The greatest issue, as I understand it, is the upfront cost is so great as to make mutualization difficult. There examples in South America were workers have forcibly taken over factories scheduled to close and simply run them against their owner's wills, but needless to say it is difficult to replicate that creation model.

Rob Dawg wrote:

It"s an old joke in the industry that the airlines are non-profit.

Well, at least the old-school airlines who don't actually like their customers. Southwest, JetBlue, and Virgin seem to be doing fine.

some investor guy wrote:

Why are these never manufacturers?

Because these are me-too service providers that users organize to go mutual, where manufacturers are supposed to, eh, innovate or perish?

badger wrote:

Mondragon Corporation would be the closest one with any scale

Thanks.
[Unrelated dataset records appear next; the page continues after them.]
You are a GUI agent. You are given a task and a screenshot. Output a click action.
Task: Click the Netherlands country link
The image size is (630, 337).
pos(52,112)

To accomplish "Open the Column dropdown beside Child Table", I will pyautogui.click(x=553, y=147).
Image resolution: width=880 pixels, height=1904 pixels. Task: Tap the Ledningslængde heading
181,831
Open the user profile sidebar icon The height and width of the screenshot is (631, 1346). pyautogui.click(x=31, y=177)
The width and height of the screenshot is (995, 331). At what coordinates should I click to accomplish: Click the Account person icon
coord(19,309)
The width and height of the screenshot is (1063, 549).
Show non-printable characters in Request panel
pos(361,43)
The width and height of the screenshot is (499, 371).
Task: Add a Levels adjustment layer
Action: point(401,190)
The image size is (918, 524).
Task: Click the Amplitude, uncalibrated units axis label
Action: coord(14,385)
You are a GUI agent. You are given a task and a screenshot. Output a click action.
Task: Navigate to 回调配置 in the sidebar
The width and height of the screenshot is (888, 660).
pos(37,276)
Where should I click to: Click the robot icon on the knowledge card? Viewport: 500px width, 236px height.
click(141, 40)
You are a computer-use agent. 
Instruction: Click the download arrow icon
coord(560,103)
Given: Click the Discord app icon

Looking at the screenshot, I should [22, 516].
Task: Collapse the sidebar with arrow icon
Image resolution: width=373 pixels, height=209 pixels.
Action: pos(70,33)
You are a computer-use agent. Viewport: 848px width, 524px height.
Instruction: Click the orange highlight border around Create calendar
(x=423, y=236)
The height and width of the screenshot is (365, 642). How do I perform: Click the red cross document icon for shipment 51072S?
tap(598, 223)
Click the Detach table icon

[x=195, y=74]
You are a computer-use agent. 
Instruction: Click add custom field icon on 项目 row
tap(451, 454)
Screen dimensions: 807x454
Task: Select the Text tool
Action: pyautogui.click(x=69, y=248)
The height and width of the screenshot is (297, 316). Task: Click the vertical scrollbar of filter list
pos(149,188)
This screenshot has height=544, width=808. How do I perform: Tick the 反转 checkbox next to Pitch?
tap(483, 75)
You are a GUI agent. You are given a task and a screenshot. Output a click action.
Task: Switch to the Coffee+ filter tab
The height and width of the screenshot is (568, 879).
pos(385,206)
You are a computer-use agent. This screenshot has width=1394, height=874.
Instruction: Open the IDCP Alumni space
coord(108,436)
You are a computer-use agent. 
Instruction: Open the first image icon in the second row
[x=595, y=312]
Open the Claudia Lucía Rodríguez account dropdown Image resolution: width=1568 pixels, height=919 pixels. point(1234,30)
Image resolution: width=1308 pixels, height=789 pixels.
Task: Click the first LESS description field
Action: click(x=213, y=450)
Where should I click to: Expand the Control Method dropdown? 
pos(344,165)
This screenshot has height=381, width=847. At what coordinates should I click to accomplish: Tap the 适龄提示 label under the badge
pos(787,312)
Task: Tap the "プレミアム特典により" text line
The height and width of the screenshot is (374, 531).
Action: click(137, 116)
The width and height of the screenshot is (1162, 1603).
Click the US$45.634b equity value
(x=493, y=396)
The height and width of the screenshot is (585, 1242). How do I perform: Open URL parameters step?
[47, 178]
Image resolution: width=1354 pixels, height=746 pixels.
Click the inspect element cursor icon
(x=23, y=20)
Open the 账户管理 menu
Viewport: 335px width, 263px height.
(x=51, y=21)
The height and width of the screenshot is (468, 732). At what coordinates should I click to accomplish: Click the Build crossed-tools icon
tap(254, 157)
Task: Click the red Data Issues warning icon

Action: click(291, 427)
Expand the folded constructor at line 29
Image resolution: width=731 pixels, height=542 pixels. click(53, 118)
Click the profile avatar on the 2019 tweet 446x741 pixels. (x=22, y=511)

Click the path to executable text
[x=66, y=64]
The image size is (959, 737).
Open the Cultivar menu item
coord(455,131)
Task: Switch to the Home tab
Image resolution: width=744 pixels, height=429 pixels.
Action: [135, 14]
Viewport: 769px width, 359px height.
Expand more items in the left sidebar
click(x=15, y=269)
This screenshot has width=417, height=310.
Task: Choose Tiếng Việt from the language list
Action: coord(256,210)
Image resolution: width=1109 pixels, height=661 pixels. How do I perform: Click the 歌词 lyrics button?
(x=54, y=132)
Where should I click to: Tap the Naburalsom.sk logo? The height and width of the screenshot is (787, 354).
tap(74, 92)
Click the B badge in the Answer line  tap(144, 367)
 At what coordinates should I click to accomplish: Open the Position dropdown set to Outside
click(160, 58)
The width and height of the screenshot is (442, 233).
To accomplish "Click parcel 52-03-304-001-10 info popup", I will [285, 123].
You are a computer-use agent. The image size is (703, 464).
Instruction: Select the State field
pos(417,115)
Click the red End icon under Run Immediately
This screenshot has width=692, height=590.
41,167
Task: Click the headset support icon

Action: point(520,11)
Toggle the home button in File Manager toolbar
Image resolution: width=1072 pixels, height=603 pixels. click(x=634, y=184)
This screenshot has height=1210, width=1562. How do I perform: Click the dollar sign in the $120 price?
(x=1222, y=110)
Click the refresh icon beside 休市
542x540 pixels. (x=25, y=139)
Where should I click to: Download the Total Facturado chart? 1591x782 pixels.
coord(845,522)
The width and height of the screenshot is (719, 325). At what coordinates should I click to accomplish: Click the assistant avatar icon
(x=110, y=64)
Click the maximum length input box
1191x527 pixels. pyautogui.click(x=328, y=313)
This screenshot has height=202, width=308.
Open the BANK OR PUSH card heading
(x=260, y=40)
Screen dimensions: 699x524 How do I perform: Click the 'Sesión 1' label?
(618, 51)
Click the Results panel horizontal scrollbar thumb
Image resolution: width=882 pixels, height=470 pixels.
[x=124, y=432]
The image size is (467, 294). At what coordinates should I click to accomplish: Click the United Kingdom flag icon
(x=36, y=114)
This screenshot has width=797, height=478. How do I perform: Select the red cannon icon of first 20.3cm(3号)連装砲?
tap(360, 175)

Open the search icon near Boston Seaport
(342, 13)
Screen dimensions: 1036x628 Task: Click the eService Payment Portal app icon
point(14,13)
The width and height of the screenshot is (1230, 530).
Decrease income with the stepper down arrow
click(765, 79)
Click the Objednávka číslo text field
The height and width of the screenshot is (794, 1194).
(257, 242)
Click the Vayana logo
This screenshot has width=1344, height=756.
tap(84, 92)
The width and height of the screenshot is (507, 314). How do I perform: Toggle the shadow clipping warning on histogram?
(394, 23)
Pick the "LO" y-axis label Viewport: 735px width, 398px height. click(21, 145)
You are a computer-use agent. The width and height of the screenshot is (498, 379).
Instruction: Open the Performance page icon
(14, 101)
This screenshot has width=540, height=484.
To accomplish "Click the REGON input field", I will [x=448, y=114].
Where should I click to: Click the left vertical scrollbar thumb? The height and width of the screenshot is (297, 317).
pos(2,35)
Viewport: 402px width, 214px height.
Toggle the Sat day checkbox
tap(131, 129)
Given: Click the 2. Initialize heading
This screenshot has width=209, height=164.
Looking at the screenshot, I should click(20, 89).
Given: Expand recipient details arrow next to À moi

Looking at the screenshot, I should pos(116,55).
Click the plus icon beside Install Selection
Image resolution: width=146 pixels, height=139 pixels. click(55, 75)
I hadn't seen this example.

Rob Dawg wrote:

It"s an old joke in the industry that the airlines are non-profit.

Negative profit actually - ever since Wright Model B...

some investor guy wrote:

Well, at least the old-school airlines who don't actually like their customers.

"We're not happy until you're not happy."

some investor guy wrote:

possibility of issuing a facilities bond

Ya let's borrow some more money - morans....

some investor guy wrote:

badger wrote:

Mondragon Corporation would be the closest one with any scale

Thanks. I hadn't seen this example.

Also ag processors [both inputs like fertilizers and outputs like 'sugar']... some are VERY large and quite invisible to the consumers.

some investor guy wrote:

Still, what makes them think they will be able to staff any new facilities?

Bond holders eat the school lunch before the kids. The State in places is also looking at an epic baby bust. Nothing like multimillion dollar facilities shuttered and still paying debt for 30 years.

If you're talking worker owned and operated manufacturing, maybe look to the Yugoslavian model, people's co-ops in 60's China, or maybe kibbutzim?

Did not appear to work well then, but time for the past to repeat maybe. More locally, from a burned out base.

There have been brief periods when the airlines were actually profitable without carrying mail.

One was the Lockheed Vega. Varney, for example, used the single-engine Vega and actually made money with it until the government required that all airliners be multi-engine. Thus, that gravy train ended.

The introduction of the DC3 in 1935 was another. The load immediately jumped to 28 seats, even though American, which originally ordered them, planned to use it as a sleeper.

The DC3, by the way, killed the Lockheed Super Electra. If it hadn't been for World War II and the British order for the Hudson bomber, Lockheed could have ended up bankrupt again. Of course, the Super Electra had tail flutter, which had to be worked out, but it was the DC3 that killed it.

Then there was the Constellation, but that's another story for another day.

This moment in aviation history was brought to you by Conjure Bag.

mp wrote:

Conjure Bag

---Tea Bag that, morans!

Rob Dawg wrote:

The State in places is also looking at an epic baby bust

I think the population of CA is dropping, except perhaps right at the coast. In the mid to longer term, it will have to do with inmigration, outmigration, and housing affordability. If housing becomes affordable and the State government doesn't implode, people will actually move to CA from other states.